With their Charter rights imperiled, it was workers themselves and not the courts that caused the Ford government to agree to repeal the legislation on November 7. One day after the legislation passed, tens of thousands of workers—risking massive fines—walked off the job in protest, joined by educators in the Ontario Public Sector Employees’ Union, among other union supporters. By the end of the weekend, murmurs of a general strike among the Ontario public sector were all but officially confirmed, with a CUPE Ontario/OSBCU-led press conference planned for Monday. The conference would feature about 30 labour leaders representing “what looks like nearly every major public and private sector union in Canada.” Unions from across the country also supported OSBCU with offers of monetary and in-kind support along with solidarity actions in conjunction with planned protests in Ontario. Faced with unprecedented backlash, the Ford government backed down and committed in writing to CUPE to withdraw the legislation and return to the bargaining table.

This was a stunning show of solidarity, and the credible threat of general strike in Ontario is a potential apogee in recent Canadian labour history. The strength of workers to come quickly together in solidarity to oppose Bill 28 calls to mind the rationale behind the 2007 Supreme Court of Canada decision to proclaim collective bargaining a constitutional right supported the Charter’s freedom of association provision. In that decision, the Court recognized that collective action is inherently valuable as a form of self-government and is at the core of freedom of expression. The right to strike was later enshrined as a Charter right, in part because the right is a critical element of any regime of free and fair collective bargaining.

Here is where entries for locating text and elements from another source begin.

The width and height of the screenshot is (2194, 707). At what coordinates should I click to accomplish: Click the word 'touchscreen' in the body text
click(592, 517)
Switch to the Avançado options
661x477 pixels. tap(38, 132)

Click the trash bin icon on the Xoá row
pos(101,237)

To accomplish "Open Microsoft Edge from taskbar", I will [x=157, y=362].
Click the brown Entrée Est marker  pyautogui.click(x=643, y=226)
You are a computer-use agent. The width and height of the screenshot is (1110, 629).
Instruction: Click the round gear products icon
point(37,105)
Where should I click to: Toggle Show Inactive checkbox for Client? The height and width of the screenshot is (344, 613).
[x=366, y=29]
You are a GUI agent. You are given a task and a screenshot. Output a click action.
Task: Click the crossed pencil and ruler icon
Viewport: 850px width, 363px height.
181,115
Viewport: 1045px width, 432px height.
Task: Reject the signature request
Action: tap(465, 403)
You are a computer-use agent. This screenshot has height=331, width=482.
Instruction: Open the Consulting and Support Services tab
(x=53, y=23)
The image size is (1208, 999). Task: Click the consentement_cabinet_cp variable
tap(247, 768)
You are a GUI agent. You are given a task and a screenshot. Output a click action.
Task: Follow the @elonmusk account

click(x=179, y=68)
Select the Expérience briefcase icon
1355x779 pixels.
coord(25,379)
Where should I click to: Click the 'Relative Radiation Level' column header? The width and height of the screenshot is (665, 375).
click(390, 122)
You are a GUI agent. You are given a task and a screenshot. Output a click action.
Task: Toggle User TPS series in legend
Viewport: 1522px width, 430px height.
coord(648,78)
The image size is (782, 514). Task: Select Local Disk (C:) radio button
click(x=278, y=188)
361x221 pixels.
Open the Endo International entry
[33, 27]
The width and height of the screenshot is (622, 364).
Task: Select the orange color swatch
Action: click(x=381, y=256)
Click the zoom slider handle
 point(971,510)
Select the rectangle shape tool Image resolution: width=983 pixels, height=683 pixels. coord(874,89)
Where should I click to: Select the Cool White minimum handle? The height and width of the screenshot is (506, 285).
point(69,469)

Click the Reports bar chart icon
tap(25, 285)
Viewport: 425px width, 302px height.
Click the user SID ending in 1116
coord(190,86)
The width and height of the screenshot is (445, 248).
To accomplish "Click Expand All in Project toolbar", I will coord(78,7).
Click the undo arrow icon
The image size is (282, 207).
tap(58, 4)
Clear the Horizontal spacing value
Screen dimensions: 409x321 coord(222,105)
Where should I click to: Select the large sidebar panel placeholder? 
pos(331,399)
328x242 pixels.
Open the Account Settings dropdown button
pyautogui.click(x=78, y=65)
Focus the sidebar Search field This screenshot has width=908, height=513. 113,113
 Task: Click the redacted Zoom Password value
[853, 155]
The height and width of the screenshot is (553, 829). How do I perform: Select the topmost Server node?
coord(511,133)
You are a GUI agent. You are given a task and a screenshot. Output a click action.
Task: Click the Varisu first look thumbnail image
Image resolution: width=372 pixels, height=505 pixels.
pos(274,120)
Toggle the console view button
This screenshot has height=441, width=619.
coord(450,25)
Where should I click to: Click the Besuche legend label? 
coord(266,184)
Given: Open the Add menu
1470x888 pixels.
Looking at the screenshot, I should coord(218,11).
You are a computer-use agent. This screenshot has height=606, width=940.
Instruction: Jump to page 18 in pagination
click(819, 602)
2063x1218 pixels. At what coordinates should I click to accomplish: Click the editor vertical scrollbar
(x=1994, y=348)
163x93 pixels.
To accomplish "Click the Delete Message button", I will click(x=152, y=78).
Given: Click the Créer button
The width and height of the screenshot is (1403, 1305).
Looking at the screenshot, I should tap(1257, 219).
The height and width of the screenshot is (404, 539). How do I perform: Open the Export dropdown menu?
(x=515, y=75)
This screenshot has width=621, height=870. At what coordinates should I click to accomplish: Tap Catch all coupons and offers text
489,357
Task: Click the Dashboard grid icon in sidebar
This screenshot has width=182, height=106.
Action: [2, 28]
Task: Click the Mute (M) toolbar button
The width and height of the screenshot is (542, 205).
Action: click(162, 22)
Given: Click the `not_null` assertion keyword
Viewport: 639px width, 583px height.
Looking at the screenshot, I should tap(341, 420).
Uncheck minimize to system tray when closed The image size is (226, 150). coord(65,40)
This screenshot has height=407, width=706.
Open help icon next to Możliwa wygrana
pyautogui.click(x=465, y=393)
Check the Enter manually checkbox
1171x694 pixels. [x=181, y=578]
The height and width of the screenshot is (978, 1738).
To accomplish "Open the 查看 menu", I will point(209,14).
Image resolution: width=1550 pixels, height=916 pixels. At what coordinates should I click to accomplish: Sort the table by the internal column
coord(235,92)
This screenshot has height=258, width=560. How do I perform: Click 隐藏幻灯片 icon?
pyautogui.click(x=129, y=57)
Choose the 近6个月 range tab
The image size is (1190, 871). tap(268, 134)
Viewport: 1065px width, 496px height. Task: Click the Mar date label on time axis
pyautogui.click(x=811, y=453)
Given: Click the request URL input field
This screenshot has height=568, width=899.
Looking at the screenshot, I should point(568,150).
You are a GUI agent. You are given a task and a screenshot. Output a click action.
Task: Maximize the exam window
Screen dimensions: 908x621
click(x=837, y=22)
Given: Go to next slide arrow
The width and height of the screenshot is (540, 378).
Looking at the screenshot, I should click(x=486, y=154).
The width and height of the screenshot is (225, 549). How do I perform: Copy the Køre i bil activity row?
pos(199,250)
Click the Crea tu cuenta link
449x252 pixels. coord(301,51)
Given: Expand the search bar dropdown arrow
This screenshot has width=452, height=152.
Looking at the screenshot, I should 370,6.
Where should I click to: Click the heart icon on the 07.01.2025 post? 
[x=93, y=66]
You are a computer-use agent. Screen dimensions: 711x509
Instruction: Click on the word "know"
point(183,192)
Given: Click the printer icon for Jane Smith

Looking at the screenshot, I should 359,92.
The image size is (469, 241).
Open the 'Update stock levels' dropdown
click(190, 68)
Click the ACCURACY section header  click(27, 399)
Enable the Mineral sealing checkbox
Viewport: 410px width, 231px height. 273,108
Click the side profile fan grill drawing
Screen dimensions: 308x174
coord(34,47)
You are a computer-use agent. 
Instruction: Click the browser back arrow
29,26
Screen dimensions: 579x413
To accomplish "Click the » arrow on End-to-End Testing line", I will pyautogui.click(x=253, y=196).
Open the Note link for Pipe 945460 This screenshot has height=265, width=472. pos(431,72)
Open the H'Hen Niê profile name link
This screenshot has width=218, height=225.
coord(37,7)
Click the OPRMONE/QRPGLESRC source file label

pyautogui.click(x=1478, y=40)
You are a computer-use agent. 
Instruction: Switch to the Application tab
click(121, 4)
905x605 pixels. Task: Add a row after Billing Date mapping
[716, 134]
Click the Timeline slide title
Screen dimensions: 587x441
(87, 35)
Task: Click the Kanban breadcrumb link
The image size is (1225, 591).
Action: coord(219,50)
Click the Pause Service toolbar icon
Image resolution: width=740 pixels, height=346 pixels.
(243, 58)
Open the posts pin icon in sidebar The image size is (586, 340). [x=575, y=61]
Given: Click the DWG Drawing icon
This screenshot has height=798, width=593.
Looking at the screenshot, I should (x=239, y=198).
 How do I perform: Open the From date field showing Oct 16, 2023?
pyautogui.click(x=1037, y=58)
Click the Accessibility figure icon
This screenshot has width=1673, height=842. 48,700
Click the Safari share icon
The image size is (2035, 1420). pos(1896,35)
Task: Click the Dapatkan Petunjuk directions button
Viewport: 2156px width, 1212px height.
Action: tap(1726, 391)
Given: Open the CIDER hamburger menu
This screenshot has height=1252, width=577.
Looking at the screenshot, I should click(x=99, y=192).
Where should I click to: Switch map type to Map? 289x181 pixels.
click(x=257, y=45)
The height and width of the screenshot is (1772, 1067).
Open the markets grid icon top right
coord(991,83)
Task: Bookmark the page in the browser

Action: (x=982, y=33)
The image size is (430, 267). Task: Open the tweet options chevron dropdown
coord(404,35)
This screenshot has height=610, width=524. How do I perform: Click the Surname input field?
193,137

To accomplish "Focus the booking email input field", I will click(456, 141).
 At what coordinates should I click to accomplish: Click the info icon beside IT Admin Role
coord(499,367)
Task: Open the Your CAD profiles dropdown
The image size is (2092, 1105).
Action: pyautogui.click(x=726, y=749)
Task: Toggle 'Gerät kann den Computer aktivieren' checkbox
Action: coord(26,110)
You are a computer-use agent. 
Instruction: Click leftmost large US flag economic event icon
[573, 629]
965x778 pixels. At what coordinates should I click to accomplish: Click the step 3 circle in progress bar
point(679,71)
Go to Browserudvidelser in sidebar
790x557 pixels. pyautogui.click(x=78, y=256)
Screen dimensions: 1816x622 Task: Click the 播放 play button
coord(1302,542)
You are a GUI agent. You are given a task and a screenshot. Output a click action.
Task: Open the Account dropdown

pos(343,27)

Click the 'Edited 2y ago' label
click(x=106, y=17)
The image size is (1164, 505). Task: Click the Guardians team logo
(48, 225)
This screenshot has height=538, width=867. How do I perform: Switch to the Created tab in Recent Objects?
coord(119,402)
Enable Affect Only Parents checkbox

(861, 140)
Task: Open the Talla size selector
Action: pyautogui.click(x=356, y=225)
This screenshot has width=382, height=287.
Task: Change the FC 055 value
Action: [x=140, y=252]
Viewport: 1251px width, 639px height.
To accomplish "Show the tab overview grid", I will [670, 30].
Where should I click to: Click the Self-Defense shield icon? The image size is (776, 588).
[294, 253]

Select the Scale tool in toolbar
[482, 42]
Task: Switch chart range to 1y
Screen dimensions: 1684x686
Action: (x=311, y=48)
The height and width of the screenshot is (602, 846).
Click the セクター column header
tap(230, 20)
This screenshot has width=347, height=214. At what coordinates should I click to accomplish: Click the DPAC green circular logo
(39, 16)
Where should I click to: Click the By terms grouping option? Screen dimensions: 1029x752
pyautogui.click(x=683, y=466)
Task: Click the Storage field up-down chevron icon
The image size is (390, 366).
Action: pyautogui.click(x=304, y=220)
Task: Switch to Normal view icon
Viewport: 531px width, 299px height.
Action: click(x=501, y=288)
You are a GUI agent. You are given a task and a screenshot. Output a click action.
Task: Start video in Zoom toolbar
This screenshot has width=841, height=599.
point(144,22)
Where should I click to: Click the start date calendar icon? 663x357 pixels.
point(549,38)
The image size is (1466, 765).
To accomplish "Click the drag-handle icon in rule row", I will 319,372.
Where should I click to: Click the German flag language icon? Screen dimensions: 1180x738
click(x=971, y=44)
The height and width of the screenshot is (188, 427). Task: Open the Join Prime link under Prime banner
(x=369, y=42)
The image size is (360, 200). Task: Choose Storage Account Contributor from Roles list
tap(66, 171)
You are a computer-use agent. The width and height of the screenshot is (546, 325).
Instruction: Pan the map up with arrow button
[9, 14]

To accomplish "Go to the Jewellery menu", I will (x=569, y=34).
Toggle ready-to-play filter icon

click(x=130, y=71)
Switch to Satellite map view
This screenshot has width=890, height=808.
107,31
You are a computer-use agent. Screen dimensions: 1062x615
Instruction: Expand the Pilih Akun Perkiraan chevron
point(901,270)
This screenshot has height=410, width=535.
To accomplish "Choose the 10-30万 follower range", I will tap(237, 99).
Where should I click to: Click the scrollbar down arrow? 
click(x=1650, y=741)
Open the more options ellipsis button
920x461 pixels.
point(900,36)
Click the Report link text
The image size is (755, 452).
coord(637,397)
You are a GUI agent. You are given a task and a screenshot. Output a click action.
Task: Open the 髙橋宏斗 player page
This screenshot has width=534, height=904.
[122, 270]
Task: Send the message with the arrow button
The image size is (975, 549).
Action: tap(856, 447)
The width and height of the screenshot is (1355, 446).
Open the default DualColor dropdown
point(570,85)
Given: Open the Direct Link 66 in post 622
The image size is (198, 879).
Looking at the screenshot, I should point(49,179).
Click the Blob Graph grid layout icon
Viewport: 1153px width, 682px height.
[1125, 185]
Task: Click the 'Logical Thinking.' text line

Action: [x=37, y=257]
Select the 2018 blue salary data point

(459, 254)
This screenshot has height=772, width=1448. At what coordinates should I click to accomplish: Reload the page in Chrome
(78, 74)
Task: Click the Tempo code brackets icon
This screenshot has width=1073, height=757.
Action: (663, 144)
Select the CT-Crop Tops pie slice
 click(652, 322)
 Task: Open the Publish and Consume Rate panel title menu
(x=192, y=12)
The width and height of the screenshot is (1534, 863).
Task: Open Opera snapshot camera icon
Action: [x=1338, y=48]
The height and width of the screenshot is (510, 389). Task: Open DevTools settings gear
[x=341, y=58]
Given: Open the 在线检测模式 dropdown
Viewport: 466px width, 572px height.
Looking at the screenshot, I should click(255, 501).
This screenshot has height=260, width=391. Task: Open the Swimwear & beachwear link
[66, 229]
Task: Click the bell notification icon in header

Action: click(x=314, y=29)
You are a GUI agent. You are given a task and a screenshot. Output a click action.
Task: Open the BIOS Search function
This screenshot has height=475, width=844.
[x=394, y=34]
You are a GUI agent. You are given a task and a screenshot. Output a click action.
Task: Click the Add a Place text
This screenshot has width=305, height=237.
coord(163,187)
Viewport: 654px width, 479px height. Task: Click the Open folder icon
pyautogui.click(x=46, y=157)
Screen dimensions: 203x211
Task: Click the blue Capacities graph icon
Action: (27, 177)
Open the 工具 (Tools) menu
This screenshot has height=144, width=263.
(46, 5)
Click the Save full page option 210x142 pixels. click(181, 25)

The Ford government’s Bill 28 was an attack on vulnerable, low-wage workers in a highly gendered profession. The fact that CUPE-OSBCU and other public and private-sector unions won has national implications. Anti-union sentiment runs deep in British Columbia and previous Liberal governments have not been shy about undermining the bargaining power of unions. If the right-to-strike could be pre-empted by government and contracts imposed by decree, the entire system of free and fair collective bargaining is irrelevant. Although Ford’s use of the notwithstanding clause to pre-empt a public-sector strike was exceptional, there is no reason to believe that this will be the last such occurrence.

The dual lessons from Ontario are that aspects of our Charter may be used against the interests of working people when in the hands of anti-labour governments. Yet the power of workers to intervene and organize to stop the business of the province can, if used well, ultimately win the day. While all workers have the potential to interrupt their labour process, this potential needs to be mobilized as it was in Ontario. Courts are insufficient to protect our rights. Our rights are only as strong as our ability to organize.